Ed il 1° di maggio dell’anno 2010 Giacomo Papi pubblicava sul settimanale “D”
del quotidiano la Repubblica un pezzo pregevole assai che ha per titolo “Gli orologiai”. L’ho amorevolmente
custodito e l’ho per l’occasione ritrovato. A quel tempo la “scarnificazione”
del pensiero già era ben avviata. Come le nostre stesse vite. Le nostre stesse
fortune. E la “crisi” mordeva già da un triennio buono. Essa, la “crisi”,
sta segnando il “tempo” del nostro vivere, svuotandolo quasi di significato,
come se questo tempo che ci è dato di vivere non possa essere propedeutico al
tempo che verrà. Sarà anche una “scarnificazione” delle memorie. È
che il “tempo” che viviamo ha perso la sua circolarità, come han perso
la circolarità le nostre stesse vite, lanciate anch’esse come frecce verso un
qualcosa d’indefinito, d’indistinto. Nessuno che oggigiorno sappia descrivere
il senso del movimento di questo nostro “tempo”. Ha scritto Paolo Crepet nel
volume “Non siamo capaci di ascoltarli”:
Parlare
del tempo (…) è importante perché nella nostra vita è diventato una cosa rara e
sconosciuta: più ne abbiamo a disposizione e meno sappiamo impiegarlo. È quindi
necessario insegnare (…) che perdere tempo significa riempire di senso un
agitarsi frastornato e vano. (…) il tempo è luogo di comunicazione, transito di
affetti, crocevia di emozioni; (…) è silenzio, sguardo, ascolto; (…) è regno
dei sensi, dove tatto, gusto, manualità tornano a centrare un’esistenza
distratta. Il tempo è curiosità delle diversità, è immaginarle e riempirle di
fantasia, è passaggio segreto di desideri. Ma anche solitudine, a volte
disincanto. Riappropriarsi del “tempo” concesso alle nostre vite:
un’uscita di sicurezza contro la “scarnificazione” del pensiero.
Delle nostre “memorie”. E delle nostre stesse vite.
(…). I tempi cambiano, e cambiano
il tempo. Le lancette che disegnavano in cerchi i nostri giorni e le nostre
vite, che giravano pazienti tramutando i secondi in anni, hanno lasciato il
posto a numeri simili a immagini scollegate tra loro. È stato il segno, il
simbolo o la conseguenza di un cambiamento epocale. Per millenni la storia fu
percepita come un circolo in cui fine e inizio coincidevano.
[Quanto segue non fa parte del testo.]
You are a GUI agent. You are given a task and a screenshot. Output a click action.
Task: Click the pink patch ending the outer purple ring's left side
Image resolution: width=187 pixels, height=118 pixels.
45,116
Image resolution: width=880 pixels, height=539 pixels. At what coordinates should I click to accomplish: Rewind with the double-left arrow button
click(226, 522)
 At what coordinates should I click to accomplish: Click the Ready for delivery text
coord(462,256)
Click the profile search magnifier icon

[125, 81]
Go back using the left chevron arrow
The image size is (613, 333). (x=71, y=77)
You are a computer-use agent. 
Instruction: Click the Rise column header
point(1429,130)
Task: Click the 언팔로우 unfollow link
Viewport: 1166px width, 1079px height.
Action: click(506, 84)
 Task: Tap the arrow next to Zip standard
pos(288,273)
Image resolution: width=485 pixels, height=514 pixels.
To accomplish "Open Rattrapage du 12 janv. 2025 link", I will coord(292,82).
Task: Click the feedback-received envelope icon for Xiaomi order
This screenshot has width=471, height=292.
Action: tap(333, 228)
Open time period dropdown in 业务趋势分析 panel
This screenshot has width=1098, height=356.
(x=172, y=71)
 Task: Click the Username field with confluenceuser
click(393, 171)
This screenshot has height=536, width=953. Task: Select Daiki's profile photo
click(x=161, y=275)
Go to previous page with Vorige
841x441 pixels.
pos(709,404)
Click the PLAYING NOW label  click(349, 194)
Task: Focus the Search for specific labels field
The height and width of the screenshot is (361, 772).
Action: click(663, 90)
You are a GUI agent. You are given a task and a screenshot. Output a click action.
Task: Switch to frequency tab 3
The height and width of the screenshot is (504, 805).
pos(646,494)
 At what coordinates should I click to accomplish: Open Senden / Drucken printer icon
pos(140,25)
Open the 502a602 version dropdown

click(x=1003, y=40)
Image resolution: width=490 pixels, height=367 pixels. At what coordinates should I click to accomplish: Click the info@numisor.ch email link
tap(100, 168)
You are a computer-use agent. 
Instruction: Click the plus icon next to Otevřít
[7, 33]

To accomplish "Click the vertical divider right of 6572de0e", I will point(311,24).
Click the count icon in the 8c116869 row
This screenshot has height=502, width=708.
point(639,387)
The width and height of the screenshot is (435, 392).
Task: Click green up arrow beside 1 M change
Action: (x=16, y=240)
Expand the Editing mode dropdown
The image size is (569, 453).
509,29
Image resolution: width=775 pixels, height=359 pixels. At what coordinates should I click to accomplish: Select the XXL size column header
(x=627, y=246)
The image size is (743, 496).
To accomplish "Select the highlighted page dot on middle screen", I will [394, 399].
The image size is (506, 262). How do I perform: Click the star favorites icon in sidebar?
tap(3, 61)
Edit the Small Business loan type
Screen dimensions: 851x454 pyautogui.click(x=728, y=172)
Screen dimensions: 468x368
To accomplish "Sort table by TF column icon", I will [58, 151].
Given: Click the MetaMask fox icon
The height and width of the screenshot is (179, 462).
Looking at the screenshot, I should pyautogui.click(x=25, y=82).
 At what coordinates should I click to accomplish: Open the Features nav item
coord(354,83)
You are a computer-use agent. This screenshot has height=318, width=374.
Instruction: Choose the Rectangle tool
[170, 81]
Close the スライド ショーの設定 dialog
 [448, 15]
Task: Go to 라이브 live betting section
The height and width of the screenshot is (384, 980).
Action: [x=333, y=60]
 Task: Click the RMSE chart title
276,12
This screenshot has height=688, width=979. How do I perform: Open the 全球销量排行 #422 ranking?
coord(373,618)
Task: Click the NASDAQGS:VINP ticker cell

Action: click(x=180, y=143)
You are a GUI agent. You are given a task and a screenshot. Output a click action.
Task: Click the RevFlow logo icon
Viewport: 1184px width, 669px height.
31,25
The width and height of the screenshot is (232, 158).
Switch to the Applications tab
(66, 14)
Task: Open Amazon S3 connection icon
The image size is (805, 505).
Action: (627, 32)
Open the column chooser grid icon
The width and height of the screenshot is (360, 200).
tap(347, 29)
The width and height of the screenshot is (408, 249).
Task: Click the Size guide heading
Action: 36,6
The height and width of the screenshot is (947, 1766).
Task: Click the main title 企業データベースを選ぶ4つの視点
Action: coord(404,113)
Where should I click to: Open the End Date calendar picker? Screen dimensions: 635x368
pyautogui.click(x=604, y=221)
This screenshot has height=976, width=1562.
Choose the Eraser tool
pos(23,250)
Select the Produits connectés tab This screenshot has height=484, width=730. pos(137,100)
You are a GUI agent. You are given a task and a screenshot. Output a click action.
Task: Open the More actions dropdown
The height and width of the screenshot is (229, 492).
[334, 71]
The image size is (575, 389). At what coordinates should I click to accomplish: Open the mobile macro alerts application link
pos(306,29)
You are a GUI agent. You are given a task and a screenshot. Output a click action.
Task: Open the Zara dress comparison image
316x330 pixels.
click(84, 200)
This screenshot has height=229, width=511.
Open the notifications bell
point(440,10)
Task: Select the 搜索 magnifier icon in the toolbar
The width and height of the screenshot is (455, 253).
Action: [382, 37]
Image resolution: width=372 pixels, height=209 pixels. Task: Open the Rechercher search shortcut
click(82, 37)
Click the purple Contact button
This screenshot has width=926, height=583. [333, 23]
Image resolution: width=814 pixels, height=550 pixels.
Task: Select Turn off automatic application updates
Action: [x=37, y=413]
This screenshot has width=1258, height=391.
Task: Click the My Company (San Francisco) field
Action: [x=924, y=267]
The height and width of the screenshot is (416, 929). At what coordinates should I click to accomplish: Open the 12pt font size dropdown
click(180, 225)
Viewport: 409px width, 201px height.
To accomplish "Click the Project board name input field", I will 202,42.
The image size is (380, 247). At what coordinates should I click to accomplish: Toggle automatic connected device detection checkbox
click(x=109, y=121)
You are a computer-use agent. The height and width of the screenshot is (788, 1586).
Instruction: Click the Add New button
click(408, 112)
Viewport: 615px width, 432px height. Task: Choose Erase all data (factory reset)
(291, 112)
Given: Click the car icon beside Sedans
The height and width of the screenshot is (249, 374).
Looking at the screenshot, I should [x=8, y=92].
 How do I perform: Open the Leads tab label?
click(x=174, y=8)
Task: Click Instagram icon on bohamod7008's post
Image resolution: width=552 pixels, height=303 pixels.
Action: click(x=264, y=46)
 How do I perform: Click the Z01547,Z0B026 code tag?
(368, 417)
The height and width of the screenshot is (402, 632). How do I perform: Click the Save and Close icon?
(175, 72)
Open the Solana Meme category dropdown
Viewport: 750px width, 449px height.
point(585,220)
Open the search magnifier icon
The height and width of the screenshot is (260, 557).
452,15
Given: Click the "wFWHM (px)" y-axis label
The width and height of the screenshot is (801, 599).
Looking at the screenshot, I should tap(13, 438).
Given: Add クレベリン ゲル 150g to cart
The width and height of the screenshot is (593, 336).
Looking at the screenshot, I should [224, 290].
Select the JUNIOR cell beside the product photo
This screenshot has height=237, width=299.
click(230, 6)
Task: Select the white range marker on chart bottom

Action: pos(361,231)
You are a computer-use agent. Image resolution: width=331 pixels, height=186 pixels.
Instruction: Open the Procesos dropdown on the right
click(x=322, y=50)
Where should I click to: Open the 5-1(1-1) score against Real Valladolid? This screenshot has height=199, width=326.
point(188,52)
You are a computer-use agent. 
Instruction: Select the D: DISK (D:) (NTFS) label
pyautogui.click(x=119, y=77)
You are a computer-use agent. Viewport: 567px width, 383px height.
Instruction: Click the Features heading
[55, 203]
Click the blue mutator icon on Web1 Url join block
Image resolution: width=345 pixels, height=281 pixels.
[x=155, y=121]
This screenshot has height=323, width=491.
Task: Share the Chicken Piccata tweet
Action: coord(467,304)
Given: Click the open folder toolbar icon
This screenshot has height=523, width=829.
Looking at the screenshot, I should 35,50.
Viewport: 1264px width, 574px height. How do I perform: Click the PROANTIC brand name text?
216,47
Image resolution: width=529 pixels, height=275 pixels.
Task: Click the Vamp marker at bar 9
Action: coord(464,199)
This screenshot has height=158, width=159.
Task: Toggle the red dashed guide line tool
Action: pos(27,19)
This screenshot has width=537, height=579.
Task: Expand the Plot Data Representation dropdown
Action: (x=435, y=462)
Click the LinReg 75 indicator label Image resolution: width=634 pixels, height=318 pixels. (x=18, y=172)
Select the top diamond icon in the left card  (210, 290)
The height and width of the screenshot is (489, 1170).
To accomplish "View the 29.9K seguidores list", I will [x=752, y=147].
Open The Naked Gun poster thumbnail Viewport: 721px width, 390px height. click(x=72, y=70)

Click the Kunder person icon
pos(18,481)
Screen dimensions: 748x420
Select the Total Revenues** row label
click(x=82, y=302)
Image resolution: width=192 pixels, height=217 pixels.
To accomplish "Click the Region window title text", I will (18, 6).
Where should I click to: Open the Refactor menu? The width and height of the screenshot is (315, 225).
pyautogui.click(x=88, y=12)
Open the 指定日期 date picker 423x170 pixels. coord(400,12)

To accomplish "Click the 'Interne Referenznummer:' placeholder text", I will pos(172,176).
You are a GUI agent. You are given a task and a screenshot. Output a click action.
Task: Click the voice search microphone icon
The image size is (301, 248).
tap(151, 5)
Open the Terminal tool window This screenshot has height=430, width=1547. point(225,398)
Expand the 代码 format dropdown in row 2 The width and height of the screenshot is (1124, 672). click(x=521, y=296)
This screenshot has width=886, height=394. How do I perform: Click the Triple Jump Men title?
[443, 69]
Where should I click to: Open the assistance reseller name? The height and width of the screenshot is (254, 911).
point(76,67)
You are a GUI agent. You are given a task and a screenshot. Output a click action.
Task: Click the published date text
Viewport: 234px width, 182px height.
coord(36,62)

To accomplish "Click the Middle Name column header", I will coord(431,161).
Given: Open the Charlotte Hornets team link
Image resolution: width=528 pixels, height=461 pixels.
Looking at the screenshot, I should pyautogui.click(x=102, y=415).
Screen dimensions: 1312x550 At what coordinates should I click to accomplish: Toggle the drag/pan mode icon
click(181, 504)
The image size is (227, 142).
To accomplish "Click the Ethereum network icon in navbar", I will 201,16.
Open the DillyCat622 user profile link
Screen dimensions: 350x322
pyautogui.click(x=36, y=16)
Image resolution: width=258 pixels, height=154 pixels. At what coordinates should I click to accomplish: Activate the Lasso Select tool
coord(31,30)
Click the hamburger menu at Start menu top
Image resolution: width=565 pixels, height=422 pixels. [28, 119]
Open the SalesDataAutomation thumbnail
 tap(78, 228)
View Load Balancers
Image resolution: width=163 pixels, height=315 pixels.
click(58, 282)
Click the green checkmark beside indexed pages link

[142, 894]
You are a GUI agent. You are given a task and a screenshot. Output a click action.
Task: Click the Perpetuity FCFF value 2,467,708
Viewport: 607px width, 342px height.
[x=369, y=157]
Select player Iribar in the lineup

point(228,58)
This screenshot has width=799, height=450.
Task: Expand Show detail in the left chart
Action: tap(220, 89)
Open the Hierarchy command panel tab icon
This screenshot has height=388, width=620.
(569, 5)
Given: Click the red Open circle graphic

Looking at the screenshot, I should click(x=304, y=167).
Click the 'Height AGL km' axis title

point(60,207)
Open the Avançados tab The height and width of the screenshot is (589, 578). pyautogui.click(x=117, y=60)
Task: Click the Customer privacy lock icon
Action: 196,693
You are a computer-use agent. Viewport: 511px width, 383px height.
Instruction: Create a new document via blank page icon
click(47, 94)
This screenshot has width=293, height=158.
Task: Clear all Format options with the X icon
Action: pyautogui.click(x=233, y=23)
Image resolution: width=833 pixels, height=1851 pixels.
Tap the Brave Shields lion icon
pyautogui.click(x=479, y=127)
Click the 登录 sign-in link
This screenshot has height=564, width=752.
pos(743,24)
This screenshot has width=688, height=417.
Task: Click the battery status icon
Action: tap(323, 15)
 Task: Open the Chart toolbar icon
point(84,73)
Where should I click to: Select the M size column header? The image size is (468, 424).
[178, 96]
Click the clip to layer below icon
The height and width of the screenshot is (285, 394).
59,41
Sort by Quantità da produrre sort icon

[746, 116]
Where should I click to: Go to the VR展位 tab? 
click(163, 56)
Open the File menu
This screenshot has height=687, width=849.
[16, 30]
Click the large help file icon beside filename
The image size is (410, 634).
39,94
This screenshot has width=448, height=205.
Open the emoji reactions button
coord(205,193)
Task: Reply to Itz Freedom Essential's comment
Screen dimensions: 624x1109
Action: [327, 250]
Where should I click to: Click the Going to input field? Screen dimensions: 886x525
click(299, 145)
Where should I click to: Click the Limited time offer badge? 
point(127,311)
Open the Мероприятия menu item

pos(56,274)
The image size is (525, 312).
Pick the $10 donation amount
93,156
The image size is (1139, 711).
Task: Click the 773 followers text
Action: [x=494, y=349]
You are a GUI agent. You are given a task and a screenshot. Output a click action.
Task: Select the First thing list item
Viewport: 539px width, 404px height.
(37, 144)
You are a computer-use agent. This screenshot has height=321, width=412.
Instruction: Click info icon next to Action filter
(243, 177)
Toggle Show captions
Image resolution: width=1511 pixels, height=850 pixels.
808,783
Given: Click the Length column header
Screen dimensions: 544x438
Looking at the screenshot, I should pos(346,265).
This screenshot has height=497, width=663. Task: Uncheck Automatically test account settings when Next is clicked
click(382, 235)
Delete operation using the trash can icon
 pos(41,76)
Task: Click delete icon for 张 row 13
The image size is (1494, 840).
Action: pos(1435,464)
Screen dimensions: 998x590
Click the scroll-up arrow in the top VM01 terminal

Il Paradiso
assomigliava all'Eden, il futuro all'Età dell'Oro e la società senza classi del
comunismo sembrava l'epoca in cui la proprietà privata non era ancora stata
inventata. Perfino il concetto di rivoluzione alludeva al compimento di un
circolo. Poi, la storia fu vista come una linea protesa all'infinito, passo
passo, verso un progresso inesauribile. Oggi, invece, sembra un succedersi di
istanti assoluti, così immensi da occupare tutto lo spazio e sciogliere ogni
legame con il prima e il dopo. Scriveva il regista surrealista Jules Le Jour in
Je n'existe pas: "Farò un film solo di primissimi piani. Avrà una trama
solida e inattaccabile. Ma nessuno sarà più in grado di rintracciarla".
Vediamo soltanto primi piani. Facce, voci e notizie giganti, urlate così forte
da inghiottire i contesti che le hanno originate. Ma se ogni momento diventa
assoluto, se non c'è più continuità e crescita, il legame tra prima e dopo è
reciso e i fatti non si snodano più come una trama, ma come una raffica. Come
lo zapping in tv o un po' di clic al pc. Tutto basta a se stesso finché riesce
a durare. Il lavoro, come percorso, tenderà a essere rimpiazzato dall'attesa
del colpo di fortuna o di genio. Il futuro non sarà immaginabile, e non si
potrà immaginare di costruirlo. Scomparirà la contraddizione. Ed è quello che
ci accade: nel presente perpetuo e incalzante in cui siamo immersi, verità e
bugia sono equivalenti e indistinguibili. È una metamorfosi che investe il
fondamento stesso del patto sociale, l'assioma segreto che viene prima della
lingua, della cittadinanza, della legge. Il principio di non contraddizione
(quello per cui è falso affermare A = non A) è la convenzione che gli esseri
umani sottoscrivono tra loro per non sbranarsi a vicenda. Dice che se qualcosa
vale X non può valere Y e che tendenzialmente della parola di un altro ti puoi
fidare. Neppure il potere è più tenuto a rispettarlo. (…).